● Exercise prompt: Reproduce the lines without any change, starting at the very first line and ending at the line containing "coord(88,264)", with both of those lines included.
=====
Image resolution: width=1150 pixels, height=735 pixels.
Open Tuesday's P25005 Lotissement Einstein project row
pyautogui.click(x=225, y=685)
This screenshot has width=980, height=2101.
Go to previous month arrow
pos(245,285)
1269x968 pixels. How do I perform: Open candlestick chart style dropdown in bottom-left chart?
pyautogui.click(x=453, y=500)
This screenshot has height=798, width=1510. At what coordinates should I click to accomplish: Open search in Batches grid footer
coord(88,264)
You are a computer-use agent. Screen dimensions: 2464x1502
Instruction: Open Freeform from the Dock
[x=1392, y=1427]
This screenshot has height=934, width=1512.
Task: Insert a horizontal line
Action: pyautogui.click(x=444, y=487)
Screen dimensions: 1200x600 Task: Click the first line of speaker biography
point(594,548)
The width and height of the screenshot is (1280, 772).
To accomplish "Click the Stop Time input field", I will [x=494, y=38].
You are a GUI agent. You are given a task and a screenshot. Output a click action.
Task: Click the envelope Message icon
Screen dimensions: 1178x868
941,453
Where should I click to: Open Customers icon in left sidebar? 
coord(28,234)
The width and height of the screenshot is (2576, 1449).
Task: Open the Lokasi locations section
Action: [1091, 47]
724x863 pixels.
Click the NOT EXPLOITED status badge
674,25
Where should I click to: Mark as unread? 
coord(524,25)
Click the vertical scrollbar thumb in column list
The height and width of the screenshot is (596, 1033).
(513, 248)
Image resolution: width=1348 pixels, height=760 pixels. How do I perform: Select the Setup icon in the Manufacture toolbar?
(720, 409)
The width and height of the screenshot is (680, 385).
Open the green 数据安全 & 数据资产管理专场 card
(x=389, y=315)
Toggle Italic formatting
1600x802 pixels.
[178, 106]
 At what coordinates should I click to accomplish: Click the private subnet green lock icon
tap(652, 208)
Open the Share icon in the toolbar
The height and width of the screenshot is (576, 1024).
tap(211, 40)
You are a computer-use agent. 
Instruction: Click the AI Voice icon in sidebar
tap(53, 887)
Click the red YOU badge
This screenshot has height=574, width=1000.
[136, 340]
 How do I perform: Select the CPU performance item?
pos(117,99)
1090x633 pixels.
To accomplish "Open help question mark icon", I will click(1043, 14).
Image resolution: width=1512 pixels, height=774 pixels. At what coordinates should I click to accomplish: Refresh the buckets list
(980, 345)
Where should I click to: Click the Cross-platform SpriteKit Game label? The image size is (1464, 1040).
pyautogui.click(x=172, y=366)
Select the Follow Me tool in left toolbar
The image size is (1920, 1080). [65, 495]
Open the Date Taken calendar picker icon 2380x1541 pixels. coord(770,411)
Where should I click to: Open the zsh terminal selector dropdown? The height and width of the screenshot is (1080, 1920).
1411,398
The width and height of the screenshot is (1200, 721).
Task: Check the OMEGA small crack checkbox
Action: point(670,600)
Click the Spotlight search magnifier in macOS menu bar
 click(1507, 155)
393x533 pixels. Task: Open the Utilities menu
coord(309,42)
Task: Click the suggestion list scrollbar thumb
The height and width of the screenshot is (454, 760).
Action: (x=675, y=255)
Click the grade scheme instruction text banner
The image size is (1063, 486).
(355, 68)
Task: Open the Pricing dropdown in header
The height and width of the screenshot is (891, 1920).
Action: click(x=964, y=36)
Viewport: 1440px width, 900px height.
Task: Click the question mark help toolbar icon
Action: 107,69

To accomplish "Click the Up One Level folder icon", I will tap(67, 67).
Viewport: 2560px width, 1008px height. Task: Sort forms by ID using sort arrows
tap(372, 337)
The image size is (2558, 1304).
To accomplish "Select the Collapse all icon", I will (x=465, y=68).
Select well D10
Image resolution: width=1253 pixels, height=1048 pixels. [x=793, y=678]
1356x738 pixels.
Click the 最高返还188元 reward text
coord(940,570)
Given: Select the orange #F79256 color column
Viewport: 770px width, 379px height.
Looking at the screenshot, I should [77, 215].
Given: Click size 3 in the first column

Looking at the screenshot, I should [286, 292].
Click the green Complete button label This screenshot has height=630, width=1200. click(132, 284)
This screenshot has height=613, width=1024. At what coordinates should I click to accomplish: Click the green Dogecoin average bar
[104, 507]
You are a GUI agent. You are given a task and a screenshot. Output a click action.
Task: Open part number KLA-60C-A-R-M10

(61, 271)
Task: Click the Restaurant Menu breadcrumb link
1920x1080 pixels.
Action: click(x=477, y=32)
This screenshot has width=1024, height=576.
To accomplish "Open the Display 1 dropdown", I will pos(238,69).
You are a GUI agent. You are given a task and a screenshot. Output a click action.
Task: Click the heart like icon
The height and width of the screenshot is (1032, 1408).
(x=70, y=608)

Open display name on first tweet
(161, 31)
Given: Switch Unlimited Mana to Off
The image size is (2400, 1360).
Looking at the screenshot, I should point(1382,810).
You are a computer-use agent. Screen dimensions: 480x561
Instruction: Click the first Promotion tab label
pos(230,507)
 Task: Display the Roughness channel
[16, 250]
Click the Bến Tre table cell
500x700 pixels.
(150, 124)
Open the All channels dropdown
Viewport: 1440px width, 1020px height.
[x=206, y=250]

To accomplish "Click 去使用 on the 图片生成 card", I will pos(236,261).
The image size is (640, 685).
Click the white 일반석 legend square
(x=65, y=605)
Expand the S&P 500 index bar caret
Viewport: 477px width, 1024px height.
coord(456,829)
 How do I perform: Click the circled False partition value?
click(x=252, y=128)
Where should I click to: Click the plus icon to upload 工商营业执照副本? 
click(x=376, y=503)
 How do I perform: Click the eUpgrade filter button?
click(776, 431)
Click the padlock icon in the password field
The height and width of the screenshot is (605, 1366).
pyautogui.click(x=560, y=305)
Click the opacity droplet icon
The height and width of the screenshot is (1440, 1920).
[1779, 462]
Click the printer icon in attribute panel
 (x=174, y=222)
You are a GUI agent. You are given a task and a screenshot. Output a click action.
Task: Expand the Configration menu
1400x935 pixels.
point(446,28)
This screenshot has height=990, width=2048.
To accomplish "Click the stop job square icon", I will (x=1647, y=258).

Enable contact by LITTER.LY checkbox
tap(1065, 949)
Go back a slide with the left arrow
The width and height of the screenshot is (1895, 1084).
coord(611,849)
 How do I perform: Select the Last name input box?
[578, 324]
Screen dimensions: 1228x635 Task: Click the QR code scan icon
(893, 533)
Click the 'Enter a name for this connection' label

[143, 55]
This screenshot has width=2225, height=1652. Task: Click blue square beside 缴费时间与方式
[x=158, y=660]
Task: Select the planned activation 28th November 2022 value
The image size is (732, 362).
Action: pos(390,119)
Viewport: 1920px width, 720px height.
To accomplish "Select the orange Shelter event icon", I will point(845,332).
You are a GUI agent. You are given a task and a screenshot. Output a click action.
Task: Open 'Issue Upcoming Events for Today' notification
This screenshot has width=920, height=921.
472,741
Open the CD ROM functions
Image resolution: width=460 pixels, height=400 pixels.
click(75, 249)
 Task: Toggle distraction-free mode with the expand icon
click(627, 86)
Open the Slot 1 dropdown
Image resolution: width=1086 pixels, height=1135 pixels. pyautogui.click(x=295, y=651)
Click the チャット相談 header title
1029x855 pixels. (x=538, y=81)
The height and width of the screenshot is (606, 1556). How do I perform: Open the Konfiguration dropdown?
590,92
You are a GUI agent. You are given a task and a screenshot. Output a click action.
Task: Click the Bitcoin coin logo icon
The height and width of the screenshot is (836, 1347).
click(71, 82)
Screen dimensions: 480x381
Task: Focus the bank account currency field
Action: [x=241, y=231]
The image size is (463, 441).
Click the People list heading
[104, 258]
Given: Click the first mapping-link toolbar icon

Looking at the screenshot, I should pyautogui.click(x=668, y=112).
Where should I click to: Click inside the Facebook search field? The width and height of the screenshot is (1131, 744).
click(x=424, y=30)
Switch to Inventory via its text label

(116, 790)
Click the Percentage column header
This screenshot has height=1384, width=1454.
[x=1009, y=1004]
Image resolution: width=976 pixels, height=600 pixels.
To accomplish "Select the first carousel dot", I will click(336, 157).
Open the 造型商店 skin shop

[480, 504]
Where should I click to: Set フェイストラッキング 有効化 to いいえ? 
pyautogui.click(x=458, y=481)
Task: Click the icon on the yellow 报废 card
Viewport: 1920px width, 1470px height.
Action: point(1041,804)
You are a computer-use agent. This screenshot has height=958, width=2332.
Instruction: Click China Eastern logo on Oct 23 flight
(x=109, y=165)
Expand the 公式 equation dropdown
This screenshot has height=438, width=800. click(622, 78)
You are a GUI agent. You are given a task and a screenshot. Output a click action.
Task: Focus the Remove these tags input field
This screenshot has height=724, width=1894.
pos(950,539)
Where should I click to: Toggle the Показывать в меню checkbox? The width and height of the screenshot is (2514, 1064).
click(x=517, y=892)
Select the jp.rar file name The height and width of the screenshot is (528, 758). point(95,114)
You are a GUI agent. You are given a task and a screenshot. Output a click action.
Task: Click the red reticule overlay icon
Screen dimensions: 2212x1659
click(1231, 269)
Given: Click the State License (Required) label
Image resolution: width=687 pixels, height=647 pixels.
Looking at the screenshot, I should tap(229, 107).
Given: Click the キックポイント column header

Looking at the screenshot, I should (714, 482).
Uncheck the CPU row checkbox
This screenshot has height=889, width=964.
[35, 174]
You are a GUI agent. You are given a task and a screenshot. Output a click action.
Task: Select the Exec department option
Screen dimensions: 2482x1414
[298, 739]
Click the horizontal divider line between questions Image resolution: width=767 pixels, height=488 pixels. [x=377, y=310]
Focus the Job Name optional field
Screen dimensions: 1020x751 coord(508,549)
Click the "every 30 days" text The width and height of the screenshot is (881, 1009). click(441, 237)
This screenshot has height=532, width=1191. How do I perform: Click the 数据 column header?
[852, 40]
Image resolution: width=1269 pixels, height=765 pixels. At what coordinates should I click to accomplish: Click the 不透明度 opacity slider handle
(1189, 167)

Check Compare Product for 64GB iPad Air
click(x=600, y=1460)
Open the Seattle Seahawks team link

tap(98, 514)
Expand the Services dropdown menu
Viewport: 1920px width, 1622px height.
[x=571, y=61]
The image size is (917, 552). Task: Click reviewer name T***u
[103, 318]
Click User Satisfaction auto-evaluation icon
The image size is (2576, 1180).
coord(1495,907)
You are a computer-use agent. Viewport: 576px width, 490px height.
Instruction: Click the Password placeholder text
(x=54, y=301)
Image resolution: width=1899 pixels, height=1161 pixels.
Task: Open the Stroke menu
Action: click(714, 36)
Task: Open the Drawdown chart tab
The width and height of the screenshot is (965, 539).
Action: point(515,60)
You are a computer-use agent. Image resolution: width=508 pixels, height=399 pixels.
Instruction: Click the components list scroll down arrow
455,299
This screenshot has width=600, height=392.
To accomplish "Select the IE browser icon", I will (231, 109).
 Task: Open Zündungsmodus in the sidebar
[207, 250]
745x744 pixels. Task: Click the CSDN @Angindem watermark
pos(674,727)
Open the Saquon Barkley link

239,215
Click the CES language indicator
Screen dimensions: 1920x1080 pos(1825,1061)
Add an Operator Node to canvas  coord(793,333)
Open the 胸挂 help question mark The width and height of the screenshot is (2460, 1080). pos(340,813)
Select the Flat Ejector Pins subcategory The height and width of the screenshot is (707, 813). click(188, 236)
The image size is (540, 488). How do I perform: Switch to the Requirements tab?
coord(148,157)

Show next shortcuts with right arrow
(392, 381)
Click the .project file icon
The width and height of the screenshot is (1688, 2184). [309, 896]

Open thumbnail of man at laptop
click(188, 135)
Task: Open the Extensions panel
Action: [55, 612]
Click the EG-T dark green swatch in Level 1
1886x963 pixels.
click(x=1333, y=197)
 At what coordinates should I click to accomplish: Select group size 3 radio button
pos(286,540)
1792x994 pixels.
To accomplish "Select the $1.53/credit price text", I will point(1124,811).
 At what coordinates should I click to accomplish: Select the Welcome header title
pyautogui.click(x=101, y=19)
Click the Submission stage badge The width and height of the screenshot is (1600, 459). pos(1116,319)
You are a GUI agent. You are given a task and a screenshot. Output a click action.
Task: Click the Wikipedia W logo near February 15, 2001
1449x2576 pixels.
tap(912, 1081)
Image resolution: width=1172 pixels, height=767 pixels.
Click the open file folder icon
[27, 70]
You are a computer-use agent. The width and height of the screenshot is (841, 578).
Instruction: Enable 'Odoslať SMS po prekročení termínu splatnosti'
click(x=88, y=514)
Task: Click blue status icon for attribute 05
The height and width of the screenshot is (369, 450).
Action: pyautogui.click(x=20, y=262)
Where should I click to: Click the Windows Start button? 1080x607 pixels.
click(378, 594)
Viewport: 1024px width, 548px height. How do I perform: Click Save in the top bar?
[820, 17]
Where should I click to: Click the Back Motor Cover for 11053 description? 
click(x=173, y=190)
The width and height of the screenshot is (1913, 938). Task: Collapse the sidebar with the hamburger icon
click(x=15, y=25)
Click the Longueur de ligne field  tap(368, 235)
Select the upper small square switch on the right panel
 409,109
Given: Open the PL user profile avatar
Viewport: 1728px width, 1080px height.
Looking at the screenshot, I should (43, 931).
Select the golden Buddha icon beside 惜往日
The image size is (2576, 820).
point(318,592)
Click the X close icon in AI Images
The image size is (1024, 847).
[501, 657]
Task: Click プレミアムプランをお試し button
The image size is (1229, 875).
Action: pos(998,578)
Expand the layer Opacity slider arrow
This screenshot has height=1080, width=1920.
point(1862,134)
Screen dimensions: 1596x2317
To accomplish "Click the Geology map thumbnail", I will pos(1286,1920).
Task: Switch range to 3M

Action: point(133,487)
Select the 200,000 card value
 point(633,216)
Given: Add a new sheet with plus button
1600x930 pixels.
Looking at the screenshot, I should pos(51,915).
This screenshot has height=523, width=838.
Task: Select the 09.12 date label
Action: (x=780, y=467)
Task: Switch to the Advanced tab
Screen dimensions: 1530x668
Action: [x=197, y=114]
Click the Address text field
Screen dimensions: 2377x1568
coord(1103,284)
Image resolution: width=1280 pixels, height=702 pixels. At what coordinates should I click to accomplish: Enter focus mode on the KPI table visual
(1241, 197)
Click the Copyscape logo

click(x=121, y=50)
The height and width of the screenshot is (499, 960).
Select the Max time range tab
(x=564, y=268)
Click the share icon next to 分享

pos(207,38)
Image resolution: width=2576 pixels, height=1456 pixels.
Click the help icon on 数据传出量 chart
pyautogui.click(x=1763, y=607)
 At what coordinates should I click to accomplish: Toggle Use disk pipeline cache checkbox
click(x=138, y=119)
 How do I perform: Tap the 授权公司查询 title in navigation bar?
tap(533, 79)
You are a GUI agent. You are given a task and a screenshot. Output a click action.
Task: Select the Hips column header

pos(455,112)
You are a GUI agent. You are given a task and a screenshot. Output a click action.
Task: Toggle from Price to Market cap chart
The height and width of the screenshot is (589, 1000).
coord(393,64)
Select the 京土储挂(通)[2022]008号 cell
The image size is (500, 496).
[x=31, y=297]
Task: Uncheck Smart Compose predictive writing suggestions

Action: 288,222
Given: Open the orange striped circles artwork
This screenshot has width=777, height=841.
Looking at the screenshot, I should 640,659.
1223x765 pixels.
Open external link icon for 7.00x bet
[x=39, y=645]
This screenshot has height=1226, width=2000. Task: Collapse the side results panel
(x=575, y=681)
=====
● Written answer:
Image resolution: width=1150 pixels, height=735 pixels.
Open Tuesday's P25005 Lotissement Einstein project row
pyautogui.click(x=225, y=685)
This screenshot has width=980, height=2101.
Go to previous month arrow
pos(245,285)
1269x968 pixels. How do I perform: Open candlestick chart style dropdown in bottom-left chart?
pyautogui.click(x=453, y=500)
This screenshot has height=798, width=1510. At what coordinates should I click to accomplish: Open search in Batches grid footer
coord(88,264)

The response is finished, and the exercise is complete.